Not sure about the display yet, i favor 10 LEDs with each one indicating 10% of real charge wich only turn on when you ask for it.

A rough estimation give me about 5mA of current consumption for the electronics, wich should be ok and 200mA to 300mA for the LEDs at 12V to 24V wich is… challenging. I have not found a suitable IC that does that, but i have not looked that good yet as well.

If someone is still reading, what do you think? :slight_smile:

I’ll take one while you’re at it. I like what you like, 500 lumens; 130 degree beam angle; and 2700K.

I like the idea. Especially the warm incan-ish tint for camping.

Forgot to say Welcome!

Following

Welcome to BLF!
Wauw sounds like an awesome light

Hello and thanks for your replys!
Would anyone have a recomendation for a suitable driver IC?
Onsemi has a few interesting chips, the NCP3066 seems to be a contender but is hard to get.
The supply current is rather large at 7mA.

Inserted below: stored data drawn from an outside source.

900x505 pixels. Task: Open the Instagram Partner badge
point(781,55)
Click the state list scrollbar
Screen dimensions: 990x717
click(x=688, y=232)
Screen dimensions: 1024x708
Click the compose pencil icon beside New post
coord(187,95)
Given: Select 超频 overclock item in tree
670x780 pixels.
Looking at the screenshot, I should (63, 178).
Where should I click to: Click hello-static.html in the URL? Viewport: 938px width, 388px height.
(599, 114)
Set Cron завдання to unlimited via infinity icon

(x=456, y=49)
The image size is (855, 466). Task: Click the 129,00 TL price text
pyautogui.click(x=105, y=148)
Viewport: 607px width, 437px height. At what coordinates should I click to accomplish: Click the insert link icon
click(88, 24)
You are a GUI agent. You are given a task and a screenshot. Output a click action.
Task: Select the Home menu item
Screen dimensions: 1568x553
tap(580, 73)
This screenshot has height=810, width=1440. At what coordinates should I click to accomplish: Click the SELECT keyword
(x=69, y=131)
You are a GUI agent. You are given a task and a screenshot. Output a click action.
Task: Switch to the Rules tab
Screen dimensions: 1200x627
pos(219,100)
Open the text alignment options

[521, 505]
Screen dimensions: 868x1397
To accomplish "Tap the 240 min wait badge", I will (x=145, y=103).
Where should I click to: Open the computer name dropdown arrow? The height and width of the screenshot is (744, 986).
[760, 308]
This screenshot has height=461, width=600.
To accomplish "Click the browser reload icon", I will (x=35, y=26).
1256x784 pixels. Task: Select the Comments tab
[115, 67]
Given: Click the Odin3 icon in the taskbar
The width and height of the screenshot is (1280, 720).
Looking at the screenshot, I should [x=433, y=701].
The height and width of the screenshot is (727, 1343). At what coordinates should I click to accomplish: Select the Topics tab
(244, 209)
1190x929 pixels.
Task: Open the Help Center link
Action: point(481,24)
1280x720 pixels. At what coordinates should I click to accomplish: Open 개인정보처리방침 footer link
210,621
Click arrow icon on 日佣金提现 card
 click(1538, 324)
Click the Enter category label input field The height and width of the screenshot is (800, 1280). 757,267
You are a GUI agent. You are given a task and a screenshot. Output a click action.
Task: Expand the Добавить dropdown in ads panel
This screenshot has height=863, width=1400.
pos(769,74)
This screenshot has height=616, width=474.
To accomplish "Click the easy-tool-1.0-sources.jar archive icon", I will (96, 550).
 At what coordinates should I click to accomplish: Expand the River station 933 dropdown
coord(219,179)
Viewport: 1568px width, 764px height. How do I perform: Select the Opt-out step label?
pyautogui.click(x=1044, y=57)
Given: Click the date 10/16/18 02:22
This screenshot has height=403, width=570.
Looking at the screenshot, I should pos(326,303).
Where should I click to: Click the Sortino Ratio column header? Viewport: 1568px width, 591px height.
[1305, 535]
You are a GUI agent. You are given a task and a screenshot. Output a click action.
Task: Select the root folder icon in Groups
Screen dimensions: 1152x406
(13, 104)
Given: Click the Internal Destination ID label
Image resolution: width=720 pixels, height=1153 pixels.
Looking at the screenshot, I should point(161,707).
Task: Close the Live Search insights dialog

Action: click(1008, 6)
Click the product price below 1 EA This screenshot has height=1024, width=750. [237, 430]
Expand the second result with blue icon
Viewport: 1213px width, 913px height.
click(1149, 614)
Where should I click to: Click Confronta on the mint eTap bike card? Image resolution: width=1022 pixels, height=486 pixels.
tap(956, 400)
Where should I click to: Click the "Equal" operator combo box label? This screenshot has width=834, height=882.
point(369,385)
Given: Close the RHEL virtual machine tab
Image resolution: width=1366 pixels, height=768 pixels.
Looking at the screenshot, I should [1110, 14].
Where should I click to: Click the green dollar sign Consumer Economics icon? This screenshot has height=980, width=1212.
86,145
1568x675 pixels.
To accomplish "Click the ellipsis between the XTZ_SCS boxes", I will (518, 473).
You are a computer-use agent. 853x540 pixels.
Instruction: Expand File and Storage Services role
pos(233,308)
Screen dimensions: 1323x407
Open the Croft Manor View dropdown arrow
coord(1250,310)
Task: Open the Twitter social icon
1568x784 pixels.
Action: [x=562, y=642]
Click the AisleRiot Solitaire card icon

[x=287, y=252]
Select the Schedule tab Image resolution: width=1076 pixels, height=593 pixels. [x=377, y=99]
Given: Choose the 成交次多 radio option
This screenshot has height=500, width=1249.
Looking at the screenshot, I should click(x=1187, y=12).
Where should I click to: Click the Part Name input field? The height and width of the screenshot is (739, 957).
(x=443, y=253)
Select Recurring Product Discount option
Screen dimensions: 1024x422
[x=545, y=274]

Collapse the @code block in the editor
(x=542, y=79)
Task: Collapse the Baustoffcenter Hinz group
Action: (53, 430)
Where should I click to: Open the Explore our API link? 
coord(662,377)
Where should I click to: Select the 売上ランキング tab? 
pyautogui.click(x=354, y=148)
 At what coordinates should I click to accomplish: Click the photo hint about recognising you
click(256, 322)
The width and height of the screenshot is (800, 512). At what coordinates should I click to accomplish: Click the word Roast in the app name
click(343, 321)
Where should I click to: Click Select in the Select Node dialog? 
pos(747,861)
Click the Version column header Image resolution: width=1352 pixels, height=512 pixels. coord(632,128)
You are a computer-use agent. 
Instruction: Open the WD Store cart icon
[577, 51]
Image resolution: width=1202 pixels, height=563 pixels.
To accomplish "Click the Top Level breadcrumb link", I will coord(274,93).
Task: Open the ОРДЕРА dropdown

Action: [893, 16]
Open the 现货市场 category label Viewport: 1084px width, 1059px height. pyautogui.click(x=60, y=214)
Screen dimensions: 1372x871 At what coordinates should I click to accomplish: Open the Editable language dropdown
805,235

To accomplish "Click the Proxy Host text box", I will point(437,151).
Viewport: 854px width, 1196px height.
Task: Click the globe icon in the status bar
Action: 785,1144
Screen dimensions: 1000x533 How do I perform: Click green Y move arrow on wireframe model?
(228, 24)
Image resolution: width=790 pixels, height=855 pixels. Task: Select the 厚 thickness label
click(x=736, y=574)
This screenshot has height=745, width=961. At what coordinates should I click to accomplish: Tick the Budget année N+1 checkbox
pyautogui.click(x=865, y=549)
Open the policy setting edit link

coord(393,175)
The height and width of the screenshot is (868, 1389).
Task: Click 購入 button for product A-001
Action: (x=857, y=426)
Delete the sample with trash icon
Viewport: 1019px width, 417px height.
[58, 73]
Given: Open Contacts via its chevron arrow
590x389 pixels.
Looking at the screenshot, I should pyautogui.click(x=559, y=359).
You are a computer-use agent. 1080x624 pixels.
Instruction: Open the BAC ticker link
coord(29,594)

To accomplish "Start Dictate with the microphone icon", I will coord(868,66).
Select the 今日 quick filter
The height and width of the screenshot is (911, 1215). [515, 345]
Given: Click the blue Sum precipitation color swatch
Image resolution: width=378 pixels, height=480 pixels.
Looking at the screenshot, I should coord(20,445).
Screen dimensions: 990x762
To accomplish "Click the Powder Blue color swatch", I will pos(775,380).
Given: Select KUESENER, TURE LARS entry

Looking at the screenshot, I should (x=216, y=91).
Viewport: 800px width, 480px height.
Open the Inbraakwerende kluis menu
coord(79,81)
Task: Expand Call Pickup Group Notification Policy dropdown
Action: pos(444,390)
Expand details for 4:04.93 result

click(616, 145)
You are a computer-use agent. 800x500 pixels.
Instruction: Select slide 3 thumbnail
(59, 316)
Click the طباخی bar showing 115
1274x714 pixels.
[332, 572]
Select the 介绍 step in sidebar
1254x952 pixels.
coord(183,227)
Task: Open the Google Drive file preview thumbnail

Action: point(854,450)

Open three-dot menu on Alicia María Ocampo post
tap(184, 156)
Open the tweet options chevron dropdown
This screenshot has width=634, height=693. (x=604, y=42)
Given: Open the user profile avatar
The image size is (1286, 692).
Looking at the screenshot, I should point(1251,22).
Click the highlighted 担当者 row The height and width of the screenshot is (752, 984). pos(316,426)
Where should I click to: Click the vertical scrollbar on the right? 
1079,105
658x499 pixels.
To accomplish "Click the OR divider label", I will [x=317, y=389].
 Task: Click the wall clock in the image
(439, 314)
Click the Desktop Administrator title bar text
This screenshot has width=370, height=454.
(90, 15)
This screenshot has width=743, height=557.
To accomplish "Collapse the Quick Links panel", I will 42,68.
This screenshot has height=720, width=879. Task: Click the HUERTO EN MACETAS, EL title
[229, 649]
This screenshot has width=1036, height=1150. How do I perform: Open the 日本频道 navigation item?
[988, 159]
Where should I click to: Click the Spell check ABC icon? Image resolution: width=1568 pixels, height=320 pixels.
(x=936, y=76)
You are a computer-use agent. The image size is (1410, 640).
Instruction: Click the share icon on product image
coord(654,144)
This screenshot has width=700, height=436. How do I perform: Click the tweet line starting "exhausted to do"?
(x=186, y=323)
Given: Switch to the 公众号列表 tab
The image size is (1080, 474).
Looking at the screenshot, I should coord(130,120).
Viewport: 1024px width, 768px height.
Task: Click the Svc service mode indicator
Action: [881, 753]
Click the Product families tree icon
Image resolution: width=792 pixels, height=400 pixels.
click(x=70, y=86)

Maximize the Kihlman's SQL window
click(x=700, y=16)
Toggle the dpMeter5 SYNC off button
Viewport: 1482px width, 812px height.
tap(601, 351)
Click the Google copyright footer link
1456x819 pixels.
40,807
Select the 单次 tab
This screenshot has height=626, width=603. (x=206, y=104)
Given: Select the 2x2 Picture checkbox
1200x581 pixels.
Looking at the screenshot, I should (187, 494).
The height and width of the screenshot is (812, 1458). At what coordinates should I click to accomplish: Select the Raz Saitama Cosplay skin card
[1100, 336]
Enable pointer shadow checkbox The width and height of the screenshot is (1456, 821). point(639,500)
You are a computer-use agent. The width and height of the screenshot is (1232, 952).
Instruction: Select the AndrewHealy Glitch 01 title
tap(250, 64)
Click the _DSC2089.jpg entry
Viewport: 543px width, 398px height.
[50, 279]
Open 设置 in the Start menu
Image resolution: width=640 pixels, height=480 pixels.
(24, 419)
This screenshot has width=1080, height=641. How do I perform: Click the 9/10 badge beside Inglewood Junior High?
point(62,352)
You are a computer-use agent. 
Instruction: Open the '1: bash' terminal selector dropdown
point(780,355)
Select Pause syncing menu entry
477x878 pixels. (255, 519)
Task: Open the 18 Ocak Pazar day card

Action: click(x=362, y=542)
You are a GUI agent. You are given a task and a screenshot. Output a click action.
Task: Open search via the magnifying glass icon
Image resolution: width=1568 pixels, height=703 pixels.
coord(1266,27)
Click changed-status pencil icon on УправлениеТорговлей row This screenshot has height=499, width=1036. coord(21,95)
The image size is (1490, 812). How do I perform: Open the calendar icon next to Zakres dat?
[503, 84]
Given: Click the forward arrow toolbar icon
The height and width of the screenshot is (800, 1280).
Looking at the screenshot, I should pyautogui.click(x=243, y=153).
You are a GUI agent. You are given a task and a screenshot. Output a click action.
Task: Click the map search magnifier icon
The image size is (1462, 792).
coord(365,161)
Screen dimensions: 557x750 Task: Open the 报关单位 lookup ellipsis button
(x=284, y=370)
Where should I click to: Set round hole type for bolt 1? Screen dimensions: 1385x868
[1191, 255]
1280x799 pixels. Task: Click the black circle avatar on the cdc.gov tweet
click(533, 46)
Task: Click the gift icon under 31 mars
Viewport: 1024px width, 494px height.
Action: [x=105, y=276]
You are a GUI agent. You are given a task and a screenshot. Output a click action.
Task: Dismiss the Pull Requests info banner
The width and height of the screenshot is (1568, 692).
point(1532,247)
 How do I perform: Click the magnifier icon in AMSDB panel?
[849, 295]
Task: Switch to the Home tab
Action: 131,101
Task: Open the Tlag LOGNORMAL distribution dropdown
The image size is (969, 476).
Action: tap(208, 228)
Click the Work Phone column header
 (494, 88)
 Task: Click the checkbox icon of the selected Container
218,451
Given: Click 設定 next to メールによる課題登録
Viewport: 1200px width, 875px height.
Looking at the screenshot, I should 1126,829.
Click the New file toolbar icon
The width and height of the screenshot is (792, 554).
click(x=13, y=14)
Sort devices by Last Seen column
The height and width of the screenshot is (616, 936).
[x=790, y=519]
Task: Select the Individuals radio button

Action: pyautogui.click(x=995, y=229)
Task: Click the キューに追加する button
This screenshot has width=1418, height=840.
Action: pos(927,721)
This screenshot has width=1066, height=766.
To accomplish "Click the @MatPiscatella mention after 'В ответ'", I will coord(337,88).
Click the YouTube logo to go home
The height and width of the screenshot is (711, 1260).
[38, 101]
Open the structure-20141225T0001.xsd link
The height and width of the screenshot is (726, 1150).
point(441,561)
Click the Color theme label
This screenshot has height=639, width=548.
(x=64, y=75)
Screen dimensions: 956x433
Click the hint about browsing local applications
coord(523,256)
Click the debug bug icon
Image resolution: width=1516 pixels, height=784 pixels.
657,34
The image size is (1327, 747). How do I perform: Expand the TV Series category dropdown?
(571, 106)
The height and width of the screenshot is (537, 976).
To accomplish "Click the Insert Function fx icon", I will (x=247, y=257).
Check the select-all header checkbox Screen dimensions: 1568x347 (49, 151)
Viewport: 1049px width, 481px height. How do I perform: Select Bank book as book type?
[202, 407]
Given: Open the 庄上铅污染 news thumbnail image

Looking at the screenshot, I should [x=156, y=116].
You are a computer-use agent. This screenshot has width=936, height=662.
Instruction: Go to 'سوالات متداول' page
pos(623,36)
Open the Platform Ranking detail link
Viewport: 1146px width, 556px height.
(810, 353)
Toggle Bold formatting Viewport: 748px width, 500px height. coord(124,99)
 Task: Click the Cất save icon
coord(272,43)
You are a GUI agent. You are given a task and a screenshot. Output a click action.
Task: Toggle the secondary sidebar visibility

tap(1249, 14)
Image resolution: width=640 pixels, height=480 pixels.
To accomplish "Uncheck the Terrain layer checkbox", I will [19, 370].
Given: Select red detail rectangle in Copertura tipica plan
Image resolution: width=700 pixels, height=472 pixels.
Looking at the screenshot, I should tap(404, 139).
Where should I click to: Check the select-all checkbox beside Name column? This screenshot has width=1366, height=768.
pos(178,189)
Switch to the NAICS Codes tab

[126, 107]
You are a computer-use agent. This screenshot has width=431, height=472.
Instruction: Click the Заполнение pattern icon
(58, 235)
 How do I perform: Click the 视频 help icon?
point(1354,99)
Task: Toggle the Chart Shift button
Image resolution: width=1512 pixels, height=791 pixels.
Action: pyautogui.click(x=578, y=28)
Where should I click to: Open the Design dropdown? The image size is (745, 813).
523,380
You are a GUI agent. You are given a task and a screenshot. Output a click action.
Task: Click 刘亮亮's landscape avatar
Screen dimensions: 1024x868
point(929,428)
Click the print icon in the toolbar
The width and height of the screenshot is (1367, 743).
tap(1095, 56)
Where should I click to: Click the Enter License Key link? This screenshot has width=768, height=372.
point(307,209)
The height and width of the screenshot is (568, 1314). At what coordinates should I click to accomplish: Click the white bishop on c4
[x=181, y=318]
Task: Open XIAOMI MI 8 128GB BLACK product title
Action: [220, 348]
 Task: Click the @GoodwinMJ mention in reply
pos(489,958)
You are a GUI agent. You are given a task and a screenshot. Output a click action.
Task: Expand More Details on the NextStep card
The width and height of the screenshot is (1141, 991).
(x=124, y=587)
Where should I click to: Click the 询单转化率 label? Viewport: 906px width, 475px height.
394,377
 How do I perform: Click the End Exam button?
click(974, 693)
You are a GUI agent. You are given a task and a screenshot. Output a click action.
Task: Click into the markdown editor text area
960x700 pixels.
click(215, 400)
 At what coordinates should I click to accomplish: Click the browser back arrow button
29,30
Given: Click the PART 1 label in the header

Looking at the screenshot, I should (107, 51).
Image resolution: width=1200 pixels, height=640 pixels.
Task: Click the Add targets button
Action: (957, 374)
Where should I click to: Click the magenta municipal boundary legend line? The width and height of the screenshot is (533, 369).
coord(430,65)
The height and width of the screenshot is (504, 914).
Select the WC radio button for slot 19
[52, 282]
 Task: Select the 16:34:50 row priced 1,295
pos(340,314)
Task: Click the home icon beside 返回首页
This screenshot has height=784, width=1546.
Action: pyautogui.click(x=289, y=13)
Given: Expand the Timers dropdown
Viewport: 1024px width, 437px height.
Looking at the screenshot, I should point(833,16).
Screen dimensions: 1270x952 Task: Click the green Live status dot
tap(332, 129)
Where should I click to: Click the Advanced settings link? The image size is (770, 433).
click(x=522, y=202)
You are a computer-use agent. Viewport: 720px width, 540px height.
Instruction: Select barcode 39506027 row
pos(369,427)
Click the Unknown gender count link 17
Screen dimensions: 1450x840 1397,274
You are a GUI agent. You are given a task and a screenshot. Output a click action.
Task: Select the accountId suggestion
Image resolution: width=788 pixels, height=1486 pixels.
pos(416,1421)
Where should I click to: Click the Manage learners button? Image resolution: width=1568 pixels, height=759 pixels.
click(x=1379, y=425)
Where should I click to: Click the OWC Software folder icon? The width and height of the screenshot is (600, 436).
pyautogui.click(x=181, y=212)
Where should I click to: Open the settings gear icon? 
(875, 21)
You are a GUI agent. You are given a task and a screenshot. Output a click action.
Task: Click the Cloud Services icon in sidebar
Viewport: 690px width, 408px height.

Skiming TI, Maxim,Analog and Linear i could not find something interesting.
Might have to have a better look.

Welcome! Lot of ideas here I like. I've thought of exactly that switch arrangement - ON/OFF and mag slider for brightness.

Actually what I have in my hand right now is pretty close, just that the LED's setup is different - cooler tints, 3 LED's in parallel, 4 18650's in parallel, and running firmware that uses just one electronic switch, but has a smooth ramping ability, triple-click that blinks out the voltage level of the batteries (ex; 4.1v blinks out 4 blinks, then pauses, then 1 blink, does this continuously til you click).

I'm using this diffuser: http://www.fenix-store.com/fenix-aod-l-diffuser/, that fits the SupFire M6 perfectly. I bought mine on Amazon for $6. I'm really impressed with how well the diffuser fits the M6, and how well it does in producing a real lantern effect to light up a room or area.

Of course this light can do 5,000 lumens on max without the diffuser, but still, it can do anywhere from sub 1 lumen to 5,000 lumens on a smooth ramp of 150 levels in about 2.4 seconds (source code and manual are posted/published).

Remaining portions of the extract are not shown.